Securities America is an independent firm with over 1,900 advisors nationwide. Its 155 branches— defined as offices with 3 or more reps— house 1,174 of them. Each branch has its own BoM/OSJ, Johnson explains. Most of the remaining 600 reps report directly to SA’s Kearney, Nebraska, home office, and use its compliance services, and other back-office support.

“Our branch managers and OSJs have a wealth of knowledge and expertise in a wide range of issues,” Johnson says. "We felt that providing a systematic way for them to share their individual expertise and experiences would be enormously helpful to them.” So began BranchXchange (and AssistantXpert is another internal blog site the firm recently formed for sales assistants.)

BranchxChange has been particularly useful, Johnson says, since the firm—like many IBDs—has seen tremendous growth due, in large part, to the travails of the larger investment firms. “While the majority of our advisors come from other independent firms,” Johnson says, “in 2008, our wirehouse recruits were up 40 percent. As we grew, we wanted our managers to be able to share ideas on how to deal with and facilitate this growth; how to recruit, attract and retain wirehouse reps. The list goes on.”

Johnson’s own job responsibilities include helping recruit advisors and branch offices from other firms, and working with existing branches on expansion. He stresses the firm is not trying to police the site in any way; it’s meant to be an open forum. “The content is driven by them. The primary goal is for them to bounce ideas off—and get feedback from—one another.”

Additionally, Securities America’s first day-long Branch Managers Study Group—where a roundtable of twenty BoMs and OSJs were asked to share their “best practices”—took place in October. The event was so well-received, he says, that the group plans to meet every three months (the next is scheduled for June). It generated enough interest that SA is now forming a second group.

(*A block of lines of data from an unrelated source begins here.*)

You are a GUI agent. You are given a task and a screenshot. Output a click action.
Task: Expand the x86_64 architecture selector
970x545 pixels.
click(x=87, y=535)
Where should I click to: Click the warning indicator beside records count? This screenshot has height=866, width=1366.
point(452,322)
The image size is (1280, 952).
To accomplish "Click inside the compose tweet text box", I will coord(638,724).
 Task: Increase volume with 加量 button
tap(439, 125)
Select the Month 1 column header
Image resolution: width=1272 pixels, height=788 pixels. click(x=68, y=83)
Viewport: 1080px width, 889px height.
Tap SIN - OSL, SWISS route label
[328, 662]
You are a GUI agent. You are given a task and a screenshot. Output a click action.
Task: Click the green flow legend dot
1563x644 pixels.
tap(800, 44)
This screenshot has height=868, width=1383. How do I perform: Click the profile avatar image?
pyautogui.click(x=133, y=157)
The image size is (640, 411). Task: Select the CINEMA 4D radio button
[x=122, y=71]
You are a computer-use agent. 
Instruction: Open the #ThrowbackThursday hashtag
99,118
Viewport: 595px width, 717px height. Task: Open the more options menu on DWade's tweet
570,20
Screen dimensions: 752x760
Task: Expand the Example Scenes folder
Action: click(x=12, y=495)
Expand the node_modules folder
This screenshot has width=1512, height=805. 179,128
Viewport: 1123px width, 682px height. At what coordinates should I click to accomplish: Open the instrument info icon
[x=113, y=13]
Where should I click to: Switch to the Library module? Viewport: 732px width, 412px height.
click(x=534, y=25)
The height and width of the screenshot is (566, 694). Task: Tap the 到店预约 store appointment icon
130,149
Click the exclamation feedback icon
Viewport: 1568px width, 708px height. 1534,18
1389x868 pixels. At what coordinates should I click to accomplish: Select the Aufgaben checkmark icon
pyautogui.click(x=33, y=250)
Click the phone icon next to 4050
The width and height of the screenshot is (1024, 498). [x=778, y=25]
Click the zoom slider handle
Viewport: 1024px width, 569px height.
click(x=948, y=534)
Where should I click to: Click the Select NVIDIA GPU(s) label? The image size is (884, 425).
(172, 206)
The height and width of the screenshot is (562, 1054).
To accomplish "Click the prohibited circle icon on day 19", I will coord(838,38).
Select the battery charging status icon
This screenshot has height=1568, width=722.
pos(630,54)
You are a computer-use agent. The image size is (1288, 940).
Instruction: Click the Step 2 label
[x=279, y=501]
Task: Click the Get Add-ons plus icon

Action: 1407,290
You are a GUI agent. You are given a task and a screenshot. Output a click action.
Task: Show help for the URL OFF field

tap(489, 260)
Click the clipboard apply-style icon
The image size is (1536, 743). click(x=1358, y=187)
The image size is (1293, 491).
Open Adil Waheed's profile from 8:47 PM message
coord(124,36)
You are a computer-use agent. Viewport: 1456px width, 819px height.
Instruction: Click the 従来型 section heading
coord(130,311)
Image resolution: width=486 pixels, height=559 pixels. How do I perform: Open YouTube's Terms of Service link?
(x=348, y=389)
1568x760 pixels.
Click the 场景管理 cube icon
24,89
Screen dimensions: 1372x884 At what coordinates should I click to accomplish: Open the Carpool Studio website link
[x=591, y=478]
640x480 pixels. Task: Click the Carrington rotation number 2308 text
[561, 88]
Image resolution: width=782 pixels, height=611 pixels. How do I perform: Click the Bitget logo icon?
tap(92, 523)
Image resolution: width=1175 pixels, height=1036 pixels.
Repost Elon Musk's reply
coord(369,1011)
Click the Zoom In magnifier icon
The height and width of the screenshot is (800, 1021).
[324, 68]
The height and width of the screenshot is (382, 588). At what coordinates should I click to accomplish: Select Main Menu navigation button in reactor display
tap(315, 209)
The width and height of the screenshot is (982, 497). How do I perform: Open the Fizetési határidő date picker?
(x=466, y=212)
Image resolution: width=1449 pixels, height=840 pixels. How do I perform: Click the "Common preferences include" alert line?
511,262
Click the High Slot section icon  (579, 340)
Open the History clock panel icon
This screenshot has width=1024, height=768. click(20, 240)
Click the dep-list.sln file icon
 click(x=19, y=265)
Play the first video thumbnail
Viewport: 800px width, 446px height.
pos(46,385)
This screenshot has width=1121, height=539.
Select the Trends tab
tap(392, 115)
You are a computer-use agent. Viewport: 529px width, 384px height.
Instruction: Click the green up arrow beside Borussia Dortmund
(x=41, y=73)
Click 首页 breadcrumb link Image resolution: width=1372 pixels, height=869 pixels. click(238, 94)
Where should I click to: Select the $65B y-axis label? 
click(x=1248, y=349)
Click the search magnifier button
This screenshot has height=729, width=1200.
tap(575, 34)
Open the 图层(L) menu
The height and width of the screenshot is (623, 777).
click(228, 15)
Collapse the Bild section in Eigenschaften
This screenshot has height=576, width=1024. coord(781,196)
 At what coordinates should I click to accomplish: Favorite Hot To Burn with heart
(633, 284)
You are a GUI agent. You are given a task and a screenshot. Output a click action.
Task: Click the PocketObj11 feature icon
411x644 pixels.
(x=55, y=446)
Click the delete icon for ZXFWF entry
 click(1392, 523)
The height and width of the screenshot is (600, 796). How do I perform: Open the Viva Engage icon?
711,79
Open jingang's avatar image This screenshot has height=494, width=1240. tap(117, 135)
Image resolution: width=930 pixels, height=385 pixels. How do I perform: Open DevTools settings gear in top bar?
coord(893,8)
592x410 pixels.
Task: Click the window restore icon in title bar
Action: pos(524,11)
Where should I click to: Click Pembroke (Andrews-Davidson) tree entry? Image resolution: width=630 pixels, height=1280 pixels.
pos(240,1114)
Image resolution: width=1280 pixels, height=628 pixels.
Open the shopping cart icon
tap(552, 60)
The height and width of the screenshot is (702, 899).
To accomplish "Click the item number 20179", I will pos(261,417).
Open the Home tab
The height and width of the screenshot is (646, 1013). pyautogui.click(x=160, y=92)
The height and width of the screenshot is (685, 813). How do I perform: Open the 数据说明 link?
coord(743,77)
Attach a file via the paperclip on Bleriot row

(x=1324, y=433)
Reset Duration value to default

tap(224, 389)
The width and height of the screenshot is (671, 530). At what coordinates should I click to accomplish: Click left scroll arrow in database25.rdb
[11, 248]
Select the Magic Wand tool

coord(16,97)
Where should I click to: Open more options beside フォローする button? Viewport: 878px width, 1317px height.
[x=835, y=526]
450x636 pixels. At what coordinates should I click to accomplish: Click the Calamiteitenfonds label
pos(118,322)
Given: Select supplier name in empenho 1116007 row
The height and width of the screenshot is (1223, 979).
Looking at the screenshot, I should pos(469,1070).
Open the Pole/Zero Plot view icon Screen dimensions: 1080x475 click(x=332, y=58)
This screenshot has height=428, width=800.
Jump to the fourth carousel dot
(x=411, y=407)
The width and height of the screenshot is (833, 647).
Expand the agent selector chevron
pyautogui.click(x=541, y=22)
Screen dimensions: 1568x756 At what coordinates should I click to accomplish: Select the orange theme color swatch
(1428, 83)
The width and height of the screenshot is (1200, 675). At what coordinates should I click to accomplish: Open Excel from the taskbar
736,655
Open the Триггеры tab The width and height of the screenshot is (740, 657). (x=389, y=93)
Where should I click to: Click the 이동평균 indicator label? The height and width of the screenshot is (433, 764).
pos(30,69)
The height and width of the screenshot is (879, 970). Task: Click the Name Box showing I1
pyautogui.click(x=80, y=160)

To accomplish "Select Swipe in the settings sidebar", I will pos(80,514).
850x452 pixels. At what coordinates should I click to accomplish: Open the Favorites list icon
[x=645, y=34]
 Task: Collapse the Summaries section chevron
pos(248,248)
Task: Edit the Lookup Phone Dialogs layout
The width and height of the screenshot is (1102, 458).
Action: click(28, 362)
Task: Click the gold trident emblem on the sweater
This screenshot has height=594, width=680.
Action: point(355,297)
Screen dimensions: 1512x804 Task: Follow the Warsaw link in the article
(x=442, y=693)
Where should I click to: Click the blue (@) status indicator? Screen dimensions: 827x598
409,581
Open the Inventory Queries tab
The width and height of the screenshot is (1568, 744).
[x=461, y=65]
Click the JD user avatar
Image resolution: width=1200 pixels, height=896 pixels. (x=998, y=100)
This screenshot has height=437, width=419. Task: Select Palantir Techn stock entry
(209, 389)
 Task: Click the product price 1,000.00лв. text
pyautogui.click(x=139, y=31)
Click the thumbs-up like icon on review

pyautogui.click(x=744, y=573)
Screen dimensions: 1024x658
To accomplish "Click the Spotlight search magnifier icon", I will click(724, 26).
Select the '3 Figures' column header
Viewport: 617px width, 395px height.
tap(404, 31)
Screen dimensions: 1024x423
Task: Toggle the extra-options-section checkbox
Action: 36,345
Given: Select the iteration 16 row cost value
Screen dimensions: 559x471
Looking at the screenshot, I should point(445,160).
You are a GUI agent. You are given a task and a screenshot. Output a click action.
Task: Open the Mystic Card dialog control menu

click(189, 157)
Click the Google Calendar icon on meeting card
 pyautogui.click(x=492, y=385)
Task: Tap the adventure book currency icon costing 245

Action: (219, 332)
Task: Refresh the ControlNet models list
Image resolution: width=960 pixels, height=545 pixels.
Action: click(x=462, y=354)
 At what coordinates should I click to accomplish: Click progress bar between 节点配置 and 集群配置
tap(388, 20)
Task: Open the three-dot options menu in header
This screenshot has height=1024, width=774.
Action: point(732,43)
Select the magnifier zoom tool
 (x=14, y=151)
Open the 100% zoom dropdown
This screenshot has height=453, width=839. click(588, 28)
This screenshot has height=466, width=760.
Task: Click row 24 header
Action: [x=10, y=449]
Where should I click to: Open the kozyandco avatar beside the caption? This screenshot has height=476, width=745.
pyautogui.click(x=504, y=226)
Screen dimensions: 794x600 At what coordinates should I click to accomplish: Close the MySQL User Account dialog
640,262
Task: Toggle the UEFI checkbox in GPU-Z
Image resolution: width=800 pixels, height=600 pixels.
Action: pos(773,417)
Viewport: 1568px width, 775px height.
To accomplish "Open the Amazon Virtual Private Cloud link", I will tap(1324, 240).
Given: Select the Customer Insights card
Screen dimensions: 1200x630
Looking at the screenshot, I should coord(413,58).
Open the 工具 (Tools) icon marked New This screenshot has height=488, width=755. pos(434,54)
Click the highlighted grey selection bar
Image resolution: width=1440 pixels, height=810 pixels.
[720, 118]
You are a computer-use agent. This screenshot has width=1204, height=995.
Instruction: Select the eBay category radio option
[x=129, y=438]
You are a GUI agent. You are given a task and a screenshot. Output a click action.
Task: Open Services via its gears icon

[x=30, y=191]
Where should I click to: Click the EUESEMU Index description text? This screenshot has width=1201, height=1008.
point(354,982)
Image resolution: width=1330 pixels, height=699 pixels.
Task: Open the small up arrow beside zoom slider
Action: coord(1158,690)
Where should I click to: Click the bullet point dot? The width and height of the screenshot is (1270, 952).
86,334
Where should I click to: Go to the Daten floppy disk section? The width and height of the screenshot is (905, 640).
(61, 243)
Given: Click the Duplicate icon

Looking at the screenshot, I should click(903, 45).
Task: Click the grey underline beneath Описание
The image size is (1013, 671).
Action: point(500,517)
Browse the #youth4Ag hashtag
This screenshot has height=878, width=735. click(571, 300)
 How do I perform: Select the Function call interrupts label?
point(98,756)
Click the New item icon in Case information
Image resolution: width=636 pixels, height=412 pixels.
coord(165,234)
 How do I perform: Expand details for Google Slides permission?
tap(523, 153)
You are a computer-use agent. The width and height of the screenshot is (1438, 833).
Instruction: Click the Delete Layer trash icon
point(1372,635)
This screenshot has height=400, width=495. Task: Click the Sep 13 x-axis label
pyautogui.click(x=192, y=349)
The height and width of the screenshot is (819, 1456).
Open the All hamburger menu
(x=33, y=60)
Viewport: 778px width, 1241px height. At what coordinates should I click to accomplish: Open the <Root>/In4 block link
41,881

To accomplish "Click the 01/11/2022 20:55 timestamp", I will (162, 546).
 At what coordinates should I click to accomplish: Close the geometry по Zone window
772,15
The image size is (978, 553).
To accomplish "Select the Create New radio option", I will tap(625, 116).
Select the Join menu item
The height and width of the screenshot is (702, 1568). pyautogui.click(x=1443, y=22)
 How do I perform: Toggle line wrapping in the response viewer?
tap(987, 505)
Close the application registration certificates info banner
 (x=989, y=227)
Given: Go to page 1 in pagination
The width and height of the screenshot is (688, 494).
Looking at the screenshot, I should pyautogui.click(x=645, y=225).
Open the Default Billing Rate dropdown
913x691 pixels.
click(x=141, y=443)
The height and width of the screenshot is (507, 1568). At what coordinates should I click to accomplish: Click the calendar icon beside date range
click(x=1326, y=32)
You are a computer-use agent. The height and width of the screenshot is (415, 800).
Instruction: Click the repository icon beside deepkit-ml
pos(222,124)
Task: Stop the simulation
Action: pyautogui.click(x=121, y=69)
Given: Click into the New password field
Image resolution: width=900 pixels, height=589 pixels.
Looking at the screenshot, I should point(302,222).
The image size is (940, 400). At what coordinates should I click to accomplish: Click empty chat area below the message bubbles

“I don’t know of anything like this,” says Don Patrick, sole branch manager for Atlanta-based Integrated Financial Group, a nationwide consortium of 55 independent FAs—and an additional staff of 35—which uses SA as its broker/dealer. “One of the biggest challenges is a sense of isolation,” he says. “The collaborative study groups—and on-line systems like BranchXchange and AskSamX—are taking that away and letting us benefit, both from industry experts, and from one another. BranchXchange is still growing, because it’s new. But, I have no doubt it will be enormously popular. AskSamX has been so successful that we’ve created a similar system for our own advisors.”

An important note: “We had our branch managers pay all of their own travel expenses for the first study group and plan to continue to do so,” Johnson says. “This ensures that we’re getting folks who really want to be there.”

While most of the regional and wirehouse firms also have branch manager advisory councils, some legacy wirehouse BOMs—who asked not to be identified—did not believe they were of much help to branch managers.

“These meetings are definitely policed by upper management,” says one wirehouse BOM in the southwest, “so we know we’re only hearing what they want us to. They are supposed to meet quarterly, but I haven’t seen one in over a year,” he says. “And, our branch managers are not encouraged to share ideas outside of this forum. In fact, I would say that any branch manager who wants to keep his job knows better than to be seen—or found communicating with—another BOM.”

And while the notion of an internal branch manager blog site sounds great, says another wirehouse BOM in New York, “I don’t see how it could ever really work. I think upper management would be afraid that managers would discuss their compensation and find huge inequities. I also think that if one manager had a problem with the firm, he might publicize it and try to encourage his peers to leave. The reality is that compensation should be fair across the board, and firms should work to keep an unhappy manager on board. We should be able to have a program like BranchXchange. But, I just don’t see it happening.”